* Exercise
Report how many lines below include the string "Task". Please keep the reply to that number.

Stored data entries

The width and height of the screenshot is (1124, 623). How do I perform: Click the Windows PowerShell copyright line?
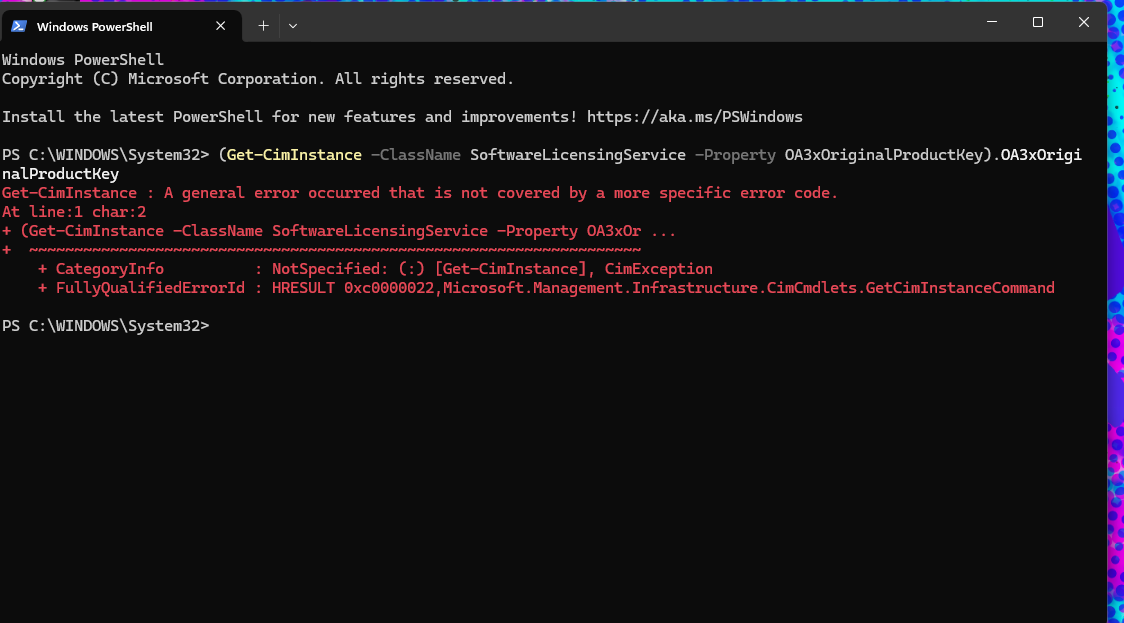point(258,78)
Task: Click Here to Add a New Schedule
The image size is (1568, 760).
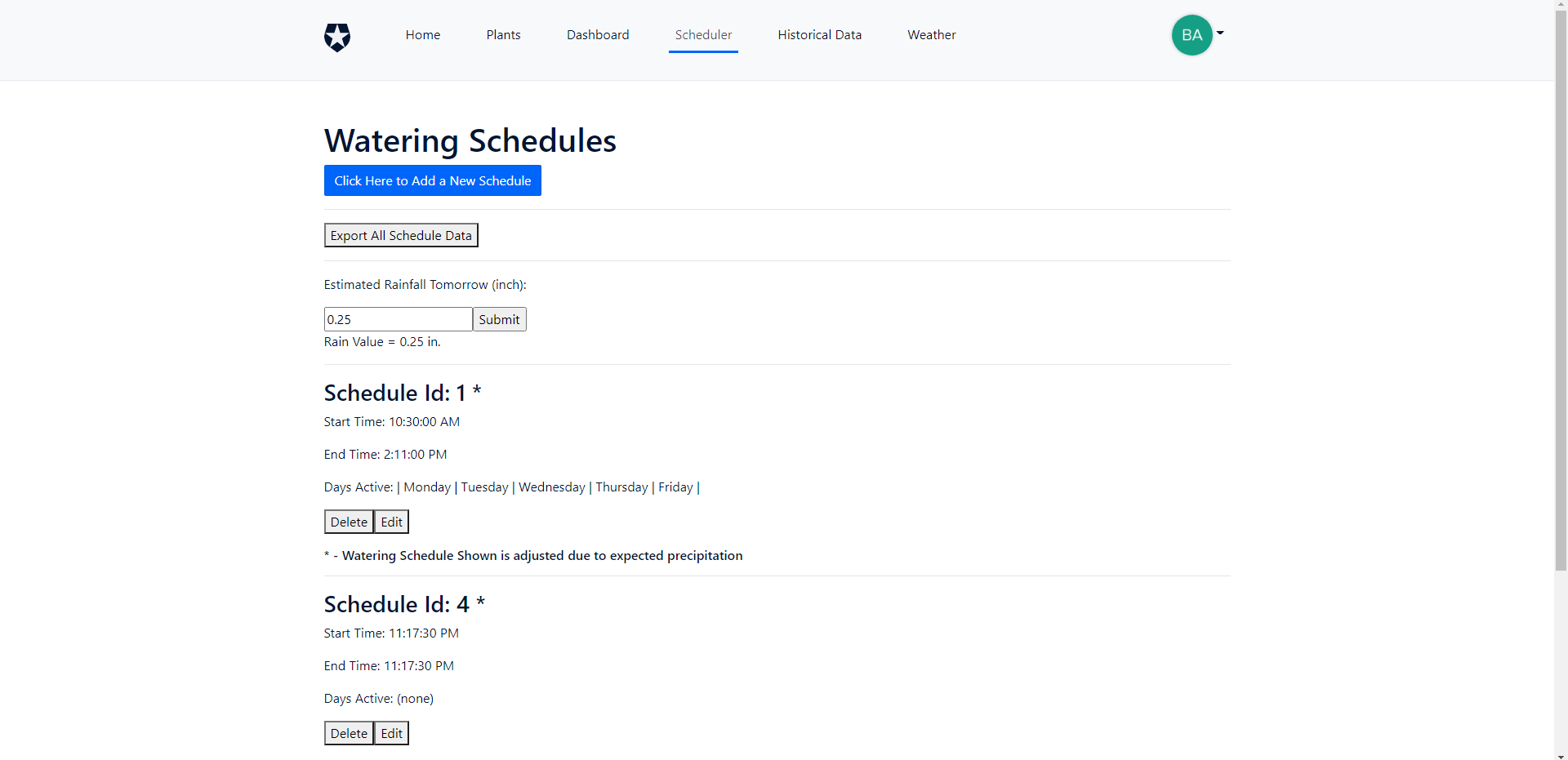Action: (x=432, y=180)
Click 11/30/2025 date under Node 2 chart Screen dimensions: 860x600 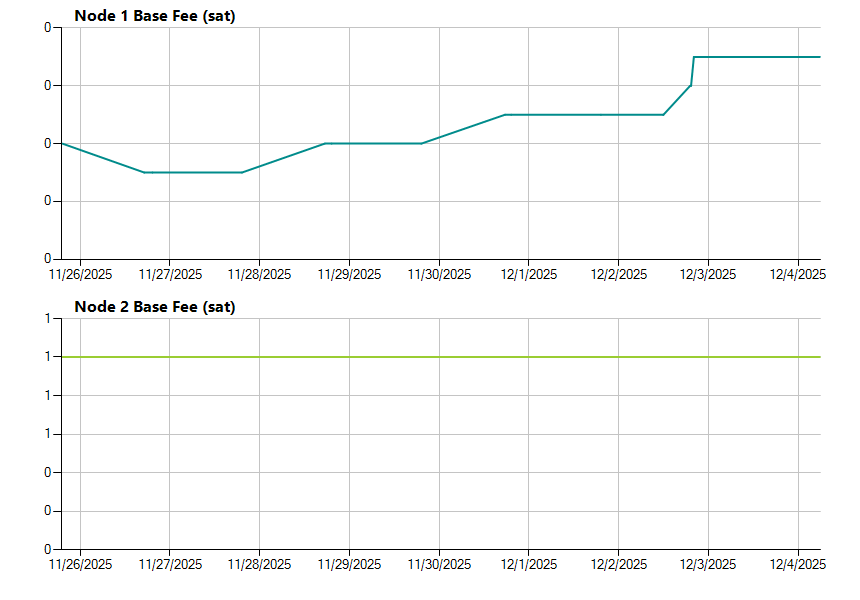pos(439,565)
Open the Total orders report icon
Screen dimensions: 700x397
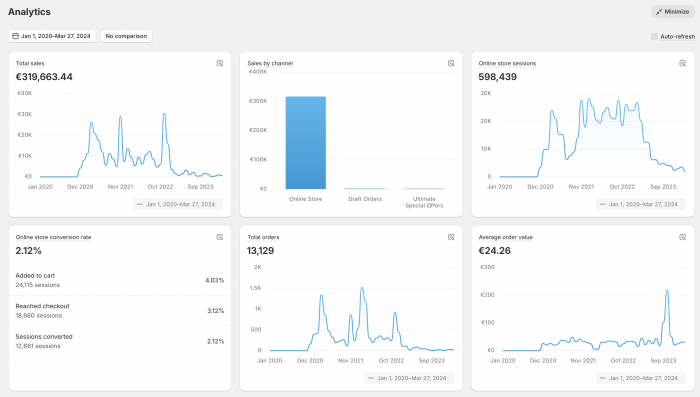click(x=451, y=237)
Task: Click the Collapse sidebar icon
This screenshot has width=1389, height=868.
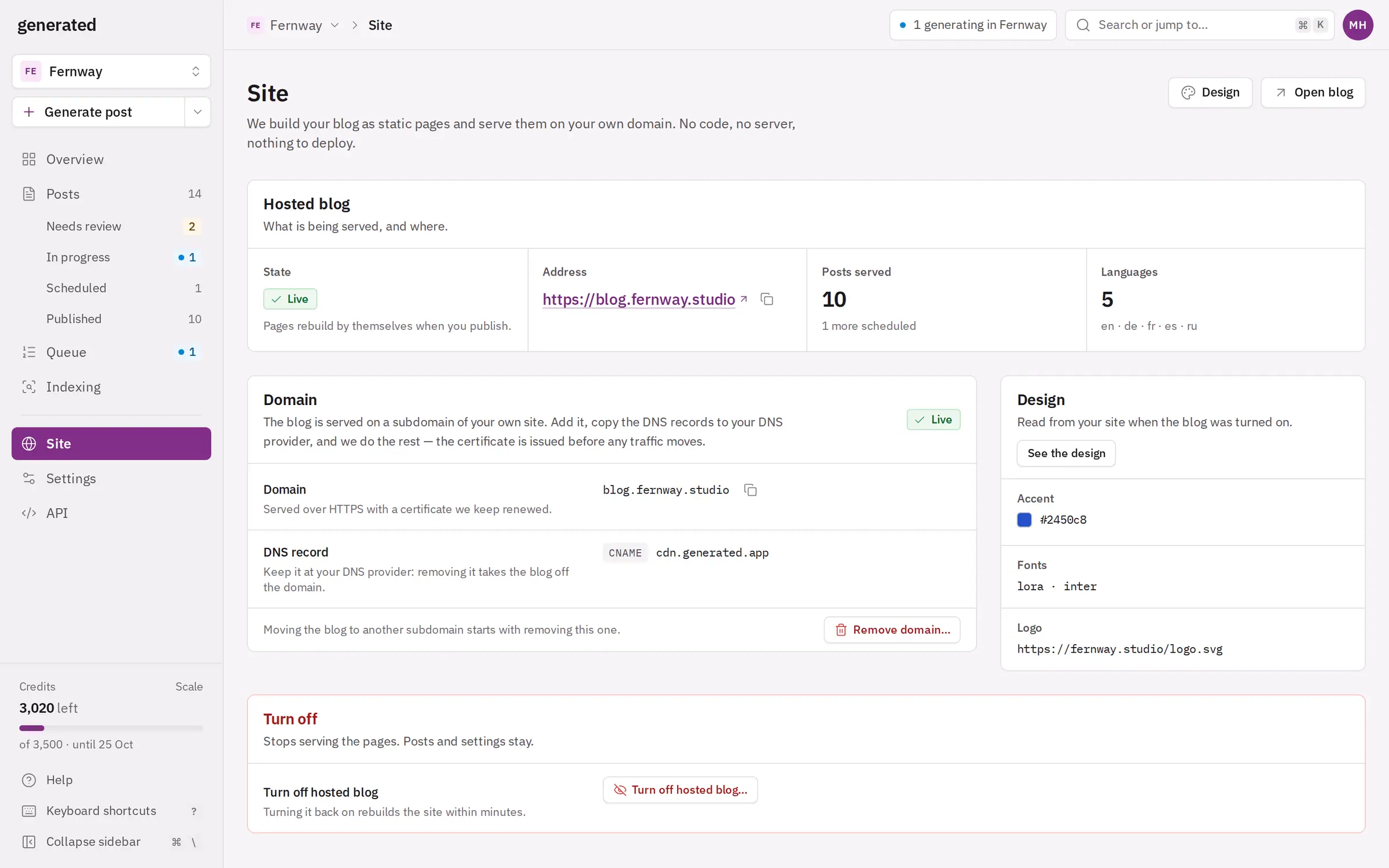Action: point(29,842)
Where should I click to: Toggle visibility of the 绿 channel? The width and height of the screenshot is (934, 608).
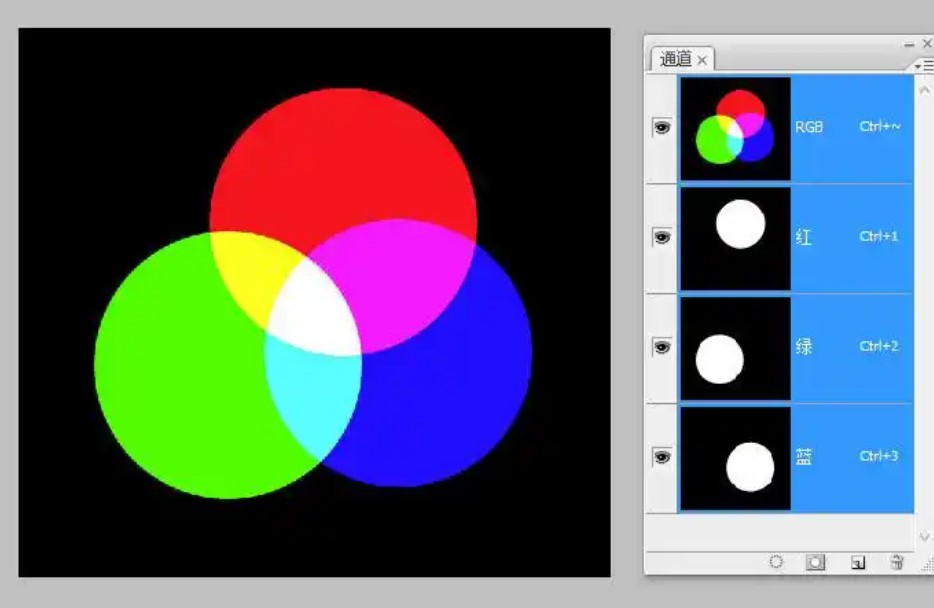[661, 347]
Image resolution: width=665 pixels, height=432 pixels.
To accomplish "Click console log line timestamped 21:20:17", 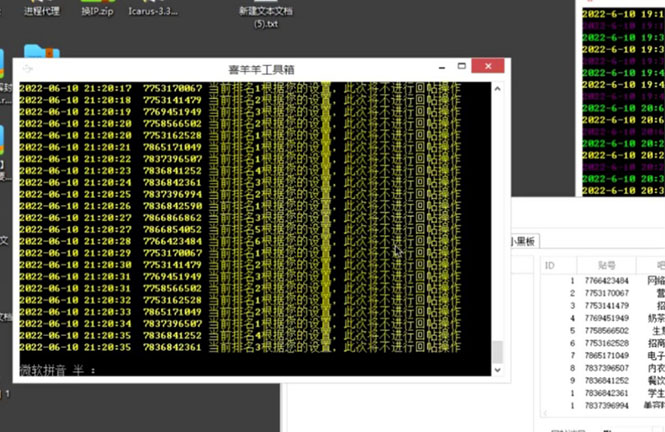I will click(200, 88).

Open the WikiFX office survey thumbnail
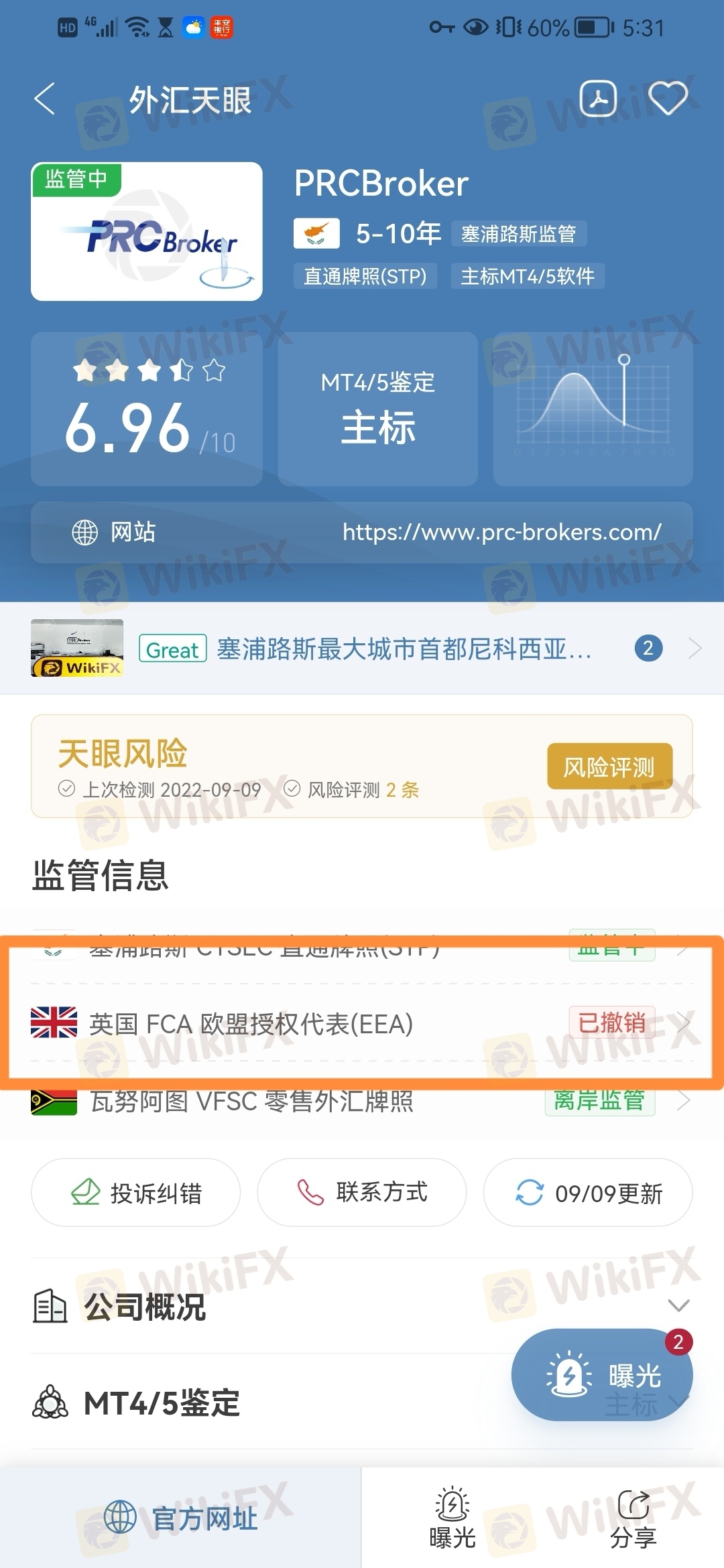tap(77, 648)
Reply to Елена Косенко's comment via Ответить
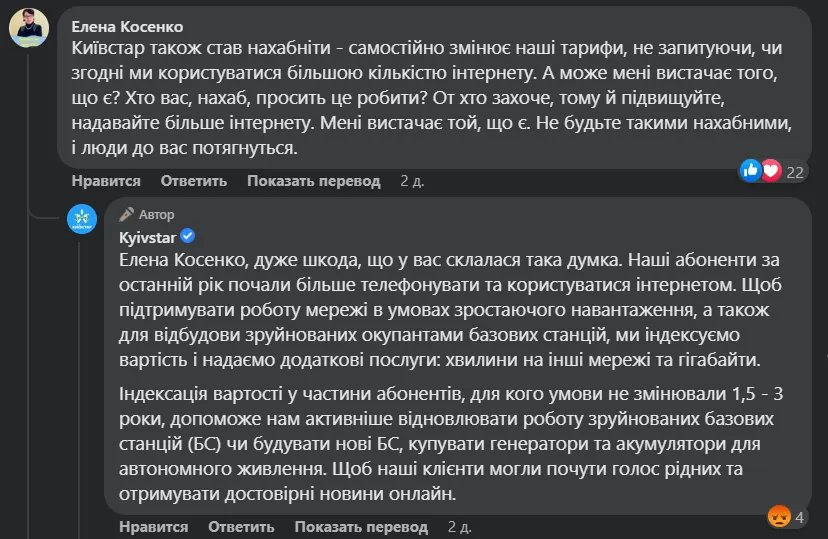The image size is (828, 539). pos(194,181)

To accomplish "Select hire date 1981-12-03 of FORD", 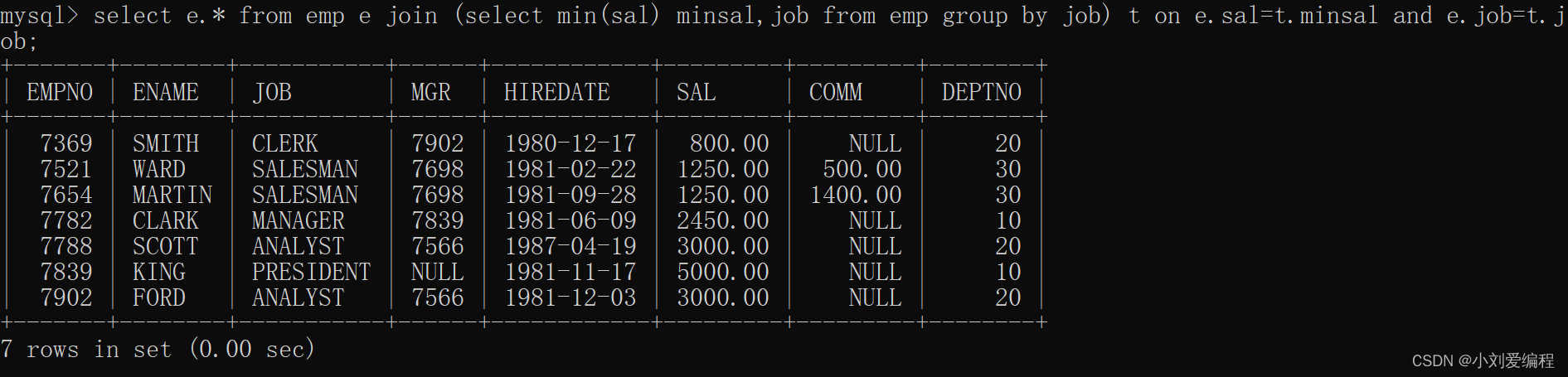I will point(570,297).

* Answer box
2